I participated in a good example of balance this past Friday (7/15/2016) when members of the Edge District and City staff walked from one end of the district to the other observing and talking about parking, green space, bicycle sharing stations, bicycle racks, and, yes, transit shelters, benches and the Trolley stops. We were out there for hours and engaged in thoughtful conversation. Everyone listened and contributed. It was a great example of city and citizen engagement that looks to have positive results.

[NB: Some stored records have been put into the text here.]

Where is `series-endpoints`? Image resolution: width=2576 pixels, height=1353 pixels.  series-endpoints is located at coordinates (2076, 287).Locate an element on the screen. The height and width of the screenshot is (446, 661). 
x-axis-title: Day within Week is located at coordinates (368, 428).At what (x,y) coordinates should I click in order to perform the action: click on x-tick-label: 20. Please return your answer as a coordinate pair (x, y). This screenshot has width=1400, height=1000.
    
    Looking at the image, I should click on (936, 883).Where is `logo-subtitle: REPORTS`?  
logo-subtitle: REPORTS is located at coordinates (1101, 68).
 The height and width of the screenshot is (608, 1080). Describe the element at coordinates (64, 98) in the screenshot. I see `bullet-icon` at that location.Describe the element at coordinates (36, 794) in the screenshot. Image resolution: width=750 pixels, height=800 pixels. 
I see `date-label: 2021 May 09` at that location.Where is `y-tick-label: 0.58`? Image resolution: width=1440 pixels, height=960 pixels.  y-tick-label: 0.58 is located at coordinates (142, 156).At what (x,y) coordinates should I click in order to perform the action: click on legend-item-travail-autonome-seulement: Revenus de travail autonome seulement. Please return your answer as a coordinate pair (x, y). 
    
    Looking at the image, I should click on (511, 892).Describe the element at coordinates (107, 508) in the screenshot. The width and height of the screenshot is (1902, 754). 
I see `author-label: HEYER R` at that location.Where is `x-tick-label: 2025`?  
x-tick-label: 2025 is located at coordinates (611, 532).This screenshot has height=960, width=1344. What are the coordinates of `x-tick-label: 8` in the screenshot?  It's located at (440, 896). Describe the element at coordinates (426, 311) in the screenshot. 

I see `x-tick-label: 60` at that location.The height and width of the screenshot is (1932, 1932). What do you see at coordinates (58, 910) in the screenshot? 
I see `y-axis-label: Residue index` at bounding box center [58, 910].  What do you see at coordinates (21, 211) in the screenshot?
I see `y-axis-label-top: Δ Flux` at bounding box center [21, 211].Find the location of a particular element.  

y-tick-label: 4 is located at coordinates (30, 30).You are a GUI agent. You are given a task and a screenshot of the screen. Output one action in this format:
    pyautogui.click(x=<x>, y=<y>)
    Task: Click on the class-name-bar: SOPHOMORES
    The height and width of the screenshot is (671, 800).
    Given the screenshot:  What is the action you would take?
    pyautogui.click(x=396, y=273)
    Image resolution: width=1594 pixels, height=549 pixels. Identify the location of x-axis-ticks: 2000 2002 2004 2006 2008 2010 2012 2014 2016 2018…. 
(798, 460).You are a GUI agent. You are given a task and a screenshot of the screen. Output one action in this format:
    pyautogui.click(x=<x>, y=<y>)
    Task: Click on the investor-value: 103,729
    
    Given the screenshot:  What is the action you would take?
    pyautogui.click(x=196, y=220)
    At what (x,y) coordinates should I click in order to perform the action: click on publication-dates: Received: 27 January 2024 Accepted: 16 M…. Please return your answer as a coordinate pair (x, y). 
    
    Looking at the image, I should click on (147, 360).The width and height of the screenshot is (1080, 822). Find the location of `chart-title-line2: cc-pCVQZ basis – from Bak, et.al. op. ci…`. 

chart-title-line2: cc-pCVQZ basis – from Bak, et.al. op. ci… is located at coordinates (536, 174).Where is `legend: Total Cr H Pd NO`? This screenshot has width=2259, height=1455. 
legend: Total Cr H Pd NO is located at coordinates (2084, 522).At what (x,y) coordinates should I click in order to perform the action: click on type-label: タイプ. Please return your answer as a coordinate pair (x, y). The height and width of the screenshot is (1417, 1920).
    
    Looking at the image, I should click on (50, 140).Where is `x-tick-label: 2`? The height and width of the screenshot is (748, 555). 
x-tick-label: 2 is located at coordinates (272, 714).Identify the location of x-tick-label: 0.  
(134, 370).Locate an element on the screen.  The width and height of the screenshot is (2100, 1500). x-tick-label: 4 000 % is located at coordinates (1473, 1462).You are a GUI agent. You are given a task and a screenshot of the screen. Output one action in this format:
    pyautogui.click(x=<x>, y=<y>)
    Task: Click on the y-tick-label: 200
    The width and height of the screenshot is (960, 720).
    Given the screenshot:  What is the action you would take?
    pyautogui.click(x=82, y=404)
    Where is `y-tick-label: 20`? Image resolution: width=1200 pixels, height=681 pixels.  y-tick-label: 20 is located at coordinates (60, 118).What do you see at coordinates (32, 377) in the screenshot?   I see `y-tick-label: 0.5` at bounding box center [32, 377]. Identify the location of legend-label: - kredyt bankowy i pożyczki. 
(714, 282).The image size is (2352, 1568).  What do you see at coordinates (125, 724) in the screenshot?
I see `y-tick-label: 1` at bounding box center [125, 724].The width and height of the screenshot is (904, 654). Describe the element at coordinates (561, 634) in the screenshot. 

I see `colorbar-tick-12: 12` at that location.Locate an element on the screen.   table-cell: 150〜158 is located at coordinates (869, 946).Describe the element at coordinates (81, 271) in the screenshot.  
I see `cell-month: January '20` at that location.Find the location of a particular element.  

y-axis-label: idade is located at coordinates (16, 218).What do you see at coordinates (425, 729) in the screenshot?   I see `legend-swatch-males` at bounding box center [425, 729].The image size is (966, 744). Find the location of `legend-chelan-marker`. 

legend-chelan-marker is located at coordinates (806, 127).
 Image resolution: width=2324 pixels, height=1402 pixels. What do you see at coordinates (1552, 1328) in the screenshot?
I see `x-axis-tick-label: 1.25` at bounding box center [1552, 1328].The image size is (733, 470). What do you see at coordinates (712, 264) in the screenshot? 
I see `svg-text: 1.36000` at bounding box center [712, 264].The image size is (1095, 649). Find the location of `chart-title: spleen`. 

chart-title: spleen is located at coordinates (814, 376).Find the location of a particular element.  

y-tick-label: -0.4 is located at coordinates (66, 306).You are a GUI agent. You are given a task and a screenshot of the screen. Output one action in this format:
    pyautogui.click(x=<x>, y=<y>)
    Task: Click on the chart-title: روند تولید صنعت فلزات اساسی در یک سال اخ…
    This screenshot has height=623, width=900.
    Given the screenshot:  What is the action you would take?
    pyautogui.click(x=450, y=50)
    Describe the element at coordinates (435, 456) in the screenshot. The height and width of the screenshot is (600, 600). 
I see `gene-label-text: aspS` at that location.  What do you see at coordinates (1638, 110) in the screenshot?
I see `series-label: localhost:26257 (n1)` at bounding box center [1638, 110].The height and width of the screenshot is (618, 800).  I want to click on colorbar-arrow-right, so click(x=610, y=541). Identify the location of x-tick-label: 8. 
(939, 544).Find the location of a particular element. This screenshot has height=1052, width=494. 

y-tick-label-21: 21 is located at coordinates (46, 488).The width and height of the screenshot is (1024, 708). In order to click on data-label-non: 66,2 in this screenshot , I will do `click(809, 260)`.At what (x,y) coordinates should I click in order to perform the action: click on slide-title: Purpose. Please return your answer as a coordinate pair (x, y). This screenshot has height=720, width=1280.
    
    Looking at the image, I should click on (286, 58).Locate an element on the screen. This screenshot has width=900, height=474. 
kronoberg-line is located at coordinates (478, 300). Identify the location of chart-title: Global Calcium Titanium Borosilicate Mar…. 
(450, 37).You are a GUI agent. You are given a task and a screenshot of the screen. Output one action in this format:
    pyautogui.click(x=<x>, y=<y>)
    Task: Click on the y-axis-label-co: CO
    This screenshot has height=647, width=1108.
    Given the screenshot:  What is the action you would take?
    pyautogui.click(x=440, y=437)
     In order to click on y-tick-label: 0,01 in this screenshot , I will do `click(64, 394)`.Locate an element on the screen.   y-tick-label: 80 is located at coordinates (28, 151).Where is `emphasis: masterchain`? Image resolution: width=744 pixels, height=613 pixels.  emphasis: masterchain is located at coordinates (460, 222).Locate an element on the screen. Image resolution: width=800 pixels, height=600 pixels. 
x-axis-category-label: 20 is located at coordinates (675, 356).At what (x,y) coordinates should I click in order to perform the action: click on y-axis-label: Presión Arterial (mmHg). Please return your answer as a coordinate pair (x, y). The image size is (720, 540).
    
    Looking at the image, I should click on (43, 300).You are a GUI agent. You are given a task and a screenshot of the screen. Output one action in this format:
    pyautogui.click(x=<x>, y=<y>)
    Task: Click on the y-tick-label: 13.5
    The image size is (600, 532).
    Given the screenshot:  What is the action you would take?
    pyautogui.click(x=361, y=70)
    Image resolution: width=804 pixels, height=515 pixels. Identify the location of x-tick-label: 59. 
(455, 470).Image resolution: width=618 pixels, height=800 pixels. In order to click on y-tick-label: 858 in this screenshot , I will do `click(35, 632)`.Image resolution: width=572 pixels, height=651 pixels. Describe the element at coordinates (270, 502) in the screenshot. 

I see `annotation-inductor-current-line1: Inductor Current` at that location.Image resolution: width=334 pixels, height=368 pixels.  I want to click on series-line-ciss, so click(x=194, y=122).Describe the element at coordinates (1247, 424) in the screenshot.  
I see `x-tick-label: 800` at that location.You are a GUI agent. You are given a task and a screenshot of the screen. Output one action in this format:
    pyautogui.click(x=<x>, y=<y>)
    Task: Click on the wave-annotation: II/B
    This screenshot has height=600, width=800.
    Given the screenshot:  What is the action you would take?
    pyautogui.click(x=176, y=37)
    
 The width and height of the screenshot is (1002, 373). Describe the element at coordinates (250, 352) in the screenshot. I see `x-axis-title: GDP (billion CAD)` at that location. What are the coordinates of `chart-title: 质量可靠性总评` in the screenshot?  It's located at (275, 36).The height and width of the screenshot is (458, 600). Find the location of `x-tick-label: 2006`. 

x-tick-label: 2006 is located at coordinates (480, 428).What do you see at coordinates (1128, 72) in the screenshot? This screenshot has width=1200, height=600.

During the CAC meeting and the working-walk through the Edge District, it stuck me how often the inclusion of Art was mentioned. This week it was especially striking since Friday was the memorial for Ron Mason. When Robert and I first moved to St. Petersburg in 2002, the art community and its arts institutions were not what they are today. Then Mainsail was the major event. Now, it still is a major event, but one among many others. Ron and his wife Pat were (and she still is) instrumental in developing the arts in St. Petersburg. Mainsail was one of their projects - as was the Art Center and First Night and participation in the various state, county and city art councils.
The other thing that Ron Mason was passionate about was collecting art. He and Pat were one of the first, if not the first, to collect contemporary art from artists who live in Pinellas. Michelle Tuegel told me that the Masons bought the first piece of art she ever sold and that it made a huge difference for her as an artist. The Masons have a stunning collection of paintings, ceramics, glass and sculpture. They have set an example on so many levels.
We are often too focused on the now and getting things done right away without pause to consider where were have been and to take a wider view of where we are going. It is important to have a vision of the whole. Thinking about the Masons and their passionate and laborious commitment to how art contributes to making a full-fledged City, make me reflect about what Central Avenue can be and what Robert and I can contribute.